The timing of debridement is another factor that should be considered with these injuries. The urgency of surgical debridement remains controversial. The origins of the “6-hour rule” are thought to be based on experiments on guinea pigs in 1898 by a German military surgeon, Friedrich.14 The conclusions of this study were that beyond 6 hours, contaminated soft tissues showed exponential growth of bacteria increasing the risk of infection. Multiple studies have failed to corroborate the 6-hour rule showing no significant difference in the infection rate when the debridement of the open fracture was performed with 12 or 24 hours.5,15–18 Much of the initial surgical treatment of these injuries is dictated by the clinical decision making of the surgeon and individualized based on injury-specific factors such as open fracture type/degree of injury, level of contamination, and severity of soft tissue injury. It is our belief that the quality of debridement is a more important factor than timing of debridement.
2.3. Timing of Soft Tissue Coverage
Each of the factors discussed (appropriately defining the injury/wound, early antibiotic administration, and a thorough systematic debridement) has a unified goal of preventing a deep infection. Similarly, and of equal importance, in the setting of type IIIB open tibia fractures is wound coverage. Soft tissue coverage should be performed as soon as possible. However, there are multiple components to consider when planning for soft tissue coverage. These include having an amenable wound, fixation strategy, and coordination of the multidisciplinary team. Understanding the critical time point in which the rate of infection rises is important when coordinating care. Maintaining a sense of urgency is critical when planning each component of care.
There are several guidelines that have been established for the soft tissue coverage of open fractures.

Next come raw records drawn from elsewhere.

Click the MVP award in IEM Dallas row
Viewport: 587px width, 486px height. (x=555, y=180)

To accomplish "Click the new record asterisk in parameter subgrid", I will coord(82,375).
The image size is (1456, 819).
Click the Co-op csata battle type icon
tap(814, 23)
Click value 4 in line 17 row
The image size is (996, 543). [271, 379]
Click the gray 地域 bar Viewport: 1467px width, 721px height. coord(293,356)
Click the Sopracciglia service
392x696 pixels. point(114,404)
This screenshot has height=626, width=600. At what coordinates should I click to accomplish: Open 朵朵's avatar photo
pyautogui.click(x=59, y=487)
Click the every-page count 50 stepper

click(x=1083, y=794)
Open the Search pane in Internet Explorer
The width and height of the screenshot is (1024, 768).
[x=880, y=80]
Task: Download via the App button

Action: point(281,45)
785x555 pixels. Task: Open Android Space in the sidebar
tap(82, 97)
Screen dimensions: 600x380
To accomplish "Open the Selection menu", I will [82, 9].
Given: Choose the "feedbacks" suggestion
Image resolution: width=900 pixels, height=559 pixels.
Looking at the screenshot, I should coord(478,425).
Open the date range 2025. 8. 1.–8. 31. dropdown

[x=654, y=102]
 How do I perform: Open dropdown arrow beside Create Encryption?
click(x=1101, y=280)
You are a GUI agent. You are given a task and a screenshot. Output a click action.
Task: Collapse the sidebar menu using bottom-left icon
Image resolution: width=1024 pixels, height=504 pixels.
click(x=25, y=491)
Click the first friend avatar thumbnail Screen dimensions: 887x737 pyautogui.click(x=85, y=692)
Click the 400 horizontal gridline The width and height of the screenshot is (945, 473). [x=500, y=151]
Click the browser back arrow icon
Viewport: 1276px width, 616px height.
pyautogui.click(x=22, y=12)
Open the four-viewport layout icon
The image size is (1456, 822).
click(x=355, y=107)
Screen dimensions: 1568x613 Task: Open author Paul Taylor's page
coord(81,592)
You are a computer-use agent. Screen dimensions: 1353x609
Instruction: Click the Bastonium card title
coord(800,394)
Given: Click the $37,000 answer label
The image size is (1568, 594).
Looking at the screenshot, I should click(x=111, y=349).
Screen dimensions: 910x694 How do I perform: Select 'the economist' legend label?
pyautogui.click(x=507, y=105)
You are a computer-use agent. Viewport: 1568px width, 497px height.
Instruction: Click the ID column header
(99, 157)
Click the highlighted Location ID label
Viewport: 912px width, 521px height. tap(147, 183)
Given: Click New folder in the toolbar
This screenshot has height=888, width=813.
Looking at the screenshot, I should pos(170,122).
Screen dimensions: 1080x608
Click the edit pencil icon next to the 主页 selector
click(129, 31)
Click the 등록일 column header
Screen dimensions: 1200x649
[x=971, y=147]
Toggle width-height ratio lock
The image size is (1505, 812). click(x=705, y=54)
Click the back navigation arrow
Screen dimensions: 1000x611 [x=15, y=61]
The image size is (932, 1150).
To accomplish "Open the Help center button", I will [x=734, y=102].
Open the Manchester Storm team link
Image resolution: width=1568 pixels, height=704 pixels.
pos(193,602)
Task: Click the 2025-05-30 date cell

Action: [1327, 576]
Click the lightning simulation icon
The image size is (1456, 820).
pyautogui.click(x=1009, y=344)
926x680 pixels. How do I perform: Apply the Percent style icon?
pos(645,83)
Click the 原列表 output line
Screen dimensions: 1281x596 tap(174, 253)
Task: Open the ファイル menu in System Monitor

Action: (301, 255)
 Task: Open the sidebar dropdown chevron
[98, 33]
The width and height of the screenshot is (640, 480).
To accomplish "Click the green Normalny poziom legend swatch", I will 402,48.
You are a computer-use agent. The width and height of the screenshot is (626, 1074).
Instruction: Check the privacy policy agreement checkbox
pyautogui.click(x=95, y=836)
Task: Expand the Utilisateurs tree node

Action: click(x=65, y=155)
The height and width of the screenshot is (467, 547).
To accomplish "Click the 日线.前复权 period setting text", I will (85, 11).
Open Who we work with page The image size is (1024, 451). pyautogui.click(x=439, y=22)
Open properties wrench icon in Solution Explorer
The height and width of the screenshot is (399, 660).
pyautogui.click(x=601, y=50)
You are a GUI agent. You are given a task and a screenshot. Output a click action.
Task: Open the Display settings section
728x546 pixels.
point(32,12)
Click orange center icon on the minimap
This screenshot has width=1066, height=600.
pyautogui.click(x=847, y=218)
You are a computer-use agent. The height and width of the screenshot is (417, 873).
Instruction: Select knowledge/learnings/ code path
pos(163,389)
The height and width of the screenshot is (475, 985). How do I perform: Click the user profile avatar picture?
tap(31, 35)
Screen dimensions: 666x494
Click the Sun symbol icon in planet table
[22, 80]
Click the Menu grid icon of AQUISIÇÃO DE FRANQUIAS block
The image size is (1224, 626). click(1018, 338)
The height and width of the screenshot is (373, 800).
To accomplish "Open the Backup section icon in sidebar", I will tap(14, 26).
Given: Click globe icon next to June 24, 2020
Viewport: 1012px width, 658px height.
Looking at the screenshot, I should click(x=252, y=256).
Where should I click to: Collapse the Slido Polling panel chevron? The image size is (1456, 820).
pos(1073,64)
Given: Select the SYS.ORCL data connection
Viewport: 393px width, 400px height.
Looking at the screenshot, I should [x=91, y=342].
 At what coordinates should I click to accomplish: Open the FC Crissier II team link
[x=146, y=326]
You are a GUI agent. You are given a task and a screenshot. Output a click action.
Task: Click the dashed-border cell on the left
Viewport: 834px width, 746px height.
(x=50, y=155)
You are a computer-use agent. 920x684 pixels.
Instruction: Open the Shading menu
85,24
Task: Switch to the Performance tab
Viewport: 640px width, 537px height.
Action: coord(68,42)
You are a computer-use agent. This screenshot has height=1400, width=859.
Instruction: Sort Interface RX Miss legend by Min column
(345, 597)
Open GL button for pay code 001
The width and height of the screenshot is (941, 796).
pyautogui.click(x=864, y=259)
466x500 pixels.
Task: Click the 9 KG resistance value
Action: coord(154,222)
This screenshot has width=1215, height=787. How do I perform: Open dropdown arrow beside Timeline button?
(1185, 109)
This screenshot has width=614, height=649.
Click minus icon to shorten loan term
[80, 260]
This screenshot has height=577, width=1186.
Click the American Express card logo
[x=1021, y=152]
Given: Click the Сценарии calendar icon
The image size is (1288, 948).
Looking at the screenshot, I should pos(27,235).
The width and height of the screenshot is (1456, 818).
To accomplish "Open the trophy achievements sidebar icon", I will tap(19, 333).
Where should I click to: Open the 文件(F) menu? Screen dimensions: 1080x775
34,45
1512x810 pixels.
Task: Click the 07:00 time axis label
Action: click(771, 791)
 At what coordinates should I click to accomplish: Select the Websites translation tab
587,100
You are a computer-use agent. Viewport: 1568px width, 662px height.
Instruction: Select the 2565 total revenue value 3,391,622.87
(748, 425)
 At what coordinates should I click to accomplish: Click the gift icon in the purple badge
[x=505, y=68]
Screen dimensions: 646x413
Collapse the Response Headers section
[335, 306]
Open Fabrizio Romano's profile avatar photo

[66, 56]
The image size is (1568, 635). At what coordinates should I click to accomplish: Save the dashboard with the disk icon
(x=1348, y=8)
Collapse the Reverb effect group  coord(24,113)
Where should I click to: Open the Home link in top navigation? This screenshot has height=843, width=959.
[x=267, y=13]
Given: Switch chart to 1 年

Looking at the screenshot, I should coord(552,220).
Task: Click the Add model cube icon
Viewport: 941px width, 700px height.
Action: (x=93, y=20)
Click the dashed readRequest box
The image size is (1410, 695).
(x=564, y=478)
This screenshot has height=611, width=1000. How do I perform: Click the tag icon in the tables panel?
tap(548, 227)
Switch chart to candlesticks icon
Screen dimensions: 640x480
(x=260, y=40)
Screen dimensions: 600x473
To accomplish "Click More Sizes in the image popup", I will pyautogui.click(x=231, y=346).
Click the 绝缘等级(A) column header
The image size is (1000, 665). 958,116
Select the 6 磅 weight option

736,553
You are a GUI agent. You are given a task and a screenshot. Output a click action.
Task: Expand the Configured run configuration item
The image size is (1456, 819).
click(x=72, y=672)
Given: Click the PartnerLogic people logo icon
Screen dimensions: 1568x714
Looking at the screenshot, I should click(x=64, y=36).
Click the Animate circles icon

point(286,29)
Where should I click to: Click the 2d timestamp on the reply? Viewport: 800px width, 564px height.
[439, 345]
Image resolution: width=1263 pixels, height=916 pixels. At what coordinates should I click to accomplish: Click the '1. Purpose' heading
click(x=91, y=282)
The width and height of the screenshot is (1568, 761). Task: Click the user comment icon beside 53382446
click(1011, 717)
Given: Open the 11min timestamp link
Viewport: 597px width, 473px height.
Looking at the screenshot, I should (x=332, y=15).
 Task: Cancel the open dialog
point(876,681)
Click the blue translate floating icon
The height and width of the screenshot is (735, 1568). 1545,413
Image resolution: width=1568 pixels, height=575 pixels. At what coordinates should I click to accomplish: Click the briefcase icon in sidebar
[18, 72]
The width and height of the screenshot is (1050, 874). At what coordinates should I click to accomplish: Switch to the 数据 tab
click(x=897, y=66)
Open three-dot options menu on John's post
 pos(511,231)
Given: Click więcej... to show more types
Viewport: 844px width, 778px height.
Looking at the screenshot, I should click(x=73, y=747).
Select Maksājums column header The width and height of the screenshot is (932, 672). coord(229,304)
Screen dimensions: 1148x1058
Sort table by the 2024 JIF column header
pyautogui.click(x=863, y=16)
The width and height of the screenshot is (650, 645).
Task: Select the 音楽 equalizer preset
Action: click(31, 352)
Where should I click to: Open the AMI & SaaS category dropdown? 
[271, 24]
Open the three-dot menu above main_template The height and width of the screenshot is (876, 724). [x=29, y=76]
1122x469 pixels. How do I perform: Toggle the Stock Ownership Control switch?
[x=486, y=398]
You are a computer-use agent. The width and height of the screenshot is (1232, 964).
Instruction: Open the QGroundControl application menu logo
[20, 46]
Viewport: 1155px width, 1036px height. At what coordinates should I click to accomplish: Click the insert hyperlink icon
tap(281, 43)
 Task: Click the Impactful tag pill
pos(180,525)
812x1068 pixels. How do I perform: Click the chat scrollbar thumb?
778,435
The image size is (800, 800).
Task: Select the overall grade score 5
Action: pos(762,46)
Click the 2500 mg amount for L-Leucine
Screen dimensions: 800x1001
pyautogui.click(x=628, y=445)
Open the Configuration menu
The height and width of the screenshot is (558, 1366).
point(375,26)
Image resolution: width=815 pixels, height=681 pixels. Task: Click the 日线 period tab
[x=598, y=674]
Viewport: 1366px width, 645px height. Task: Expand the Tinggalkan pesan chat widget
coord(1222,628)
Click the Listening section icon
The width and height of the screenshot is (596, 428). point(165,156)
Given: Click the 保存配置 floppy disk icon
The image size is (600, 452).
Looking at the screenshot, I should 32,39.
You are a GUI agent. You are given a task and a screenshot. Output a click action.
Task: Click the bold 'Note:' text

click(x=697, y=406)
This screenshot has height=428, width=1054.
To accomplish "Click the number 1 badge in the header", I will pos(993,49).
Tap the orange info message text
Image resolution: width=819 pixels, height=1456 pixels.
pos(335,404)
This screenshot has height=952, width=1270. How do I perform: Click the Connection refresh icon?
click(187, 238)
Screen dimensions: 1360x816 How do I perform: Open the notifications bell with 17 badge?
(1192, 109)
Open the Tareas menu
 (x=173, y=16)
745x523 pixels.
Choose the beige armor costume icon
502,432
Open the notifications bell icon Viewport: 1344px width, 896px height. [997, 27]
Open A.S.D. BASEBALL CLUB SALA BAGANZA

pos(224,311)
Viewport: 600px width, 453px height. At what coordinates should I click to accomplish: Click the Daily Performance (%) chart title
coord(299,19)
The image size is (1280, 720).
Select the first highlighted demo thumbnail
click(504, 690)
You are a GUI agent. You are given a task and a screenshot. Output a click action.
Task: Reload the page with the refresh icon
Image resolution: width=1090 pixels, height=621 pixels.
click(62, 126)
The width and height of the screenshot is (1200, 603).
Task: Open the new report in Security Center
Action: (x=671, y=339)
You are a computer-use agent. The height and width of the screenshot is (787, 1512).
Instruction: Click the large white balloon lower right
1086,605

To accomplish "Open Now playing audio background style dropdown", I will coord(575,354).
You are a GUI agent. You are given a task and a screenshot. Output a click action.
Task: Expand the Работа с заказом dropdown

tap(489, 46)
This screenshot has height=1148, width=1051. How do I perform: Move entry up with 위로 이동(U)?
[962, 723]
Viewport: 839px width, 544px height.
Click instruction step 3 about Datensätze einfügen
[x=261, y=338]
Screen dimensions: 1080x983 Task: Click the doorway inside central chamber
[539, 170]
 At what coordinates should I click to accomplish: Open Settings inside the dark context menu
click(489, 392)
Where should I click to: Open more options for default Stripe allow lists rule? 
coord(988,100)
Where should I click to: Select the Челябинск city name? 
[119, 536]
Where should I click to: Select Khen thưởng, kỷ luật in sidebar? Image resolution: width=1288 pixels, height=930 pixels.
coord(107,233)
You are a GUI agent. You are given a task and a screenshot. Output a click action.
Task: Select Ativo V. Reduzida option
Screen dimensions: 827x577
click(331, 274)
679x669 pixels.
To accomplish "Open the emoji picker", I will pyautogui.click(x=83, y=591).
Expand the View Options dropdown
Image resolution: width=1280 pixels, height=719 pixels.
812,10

The American College of Surgeons Trauma Quality Improvement Program states that “soft tissue coverage should be completed within 7 days of injury for open fractures associated with wounds requiring skin grafting or soft tissue transfers.”6 The British Orthopaedic Association's Standards for Trauma Number 4 (BOAST-4), which was updated in 2017, states that “definitive soft tissue closure or coverage should be achieved within 72 hours of injury if it cannot be performed at the time of debridement.”19 The lack of a unified clear recommendation is indicative of the lack of strength of the literature.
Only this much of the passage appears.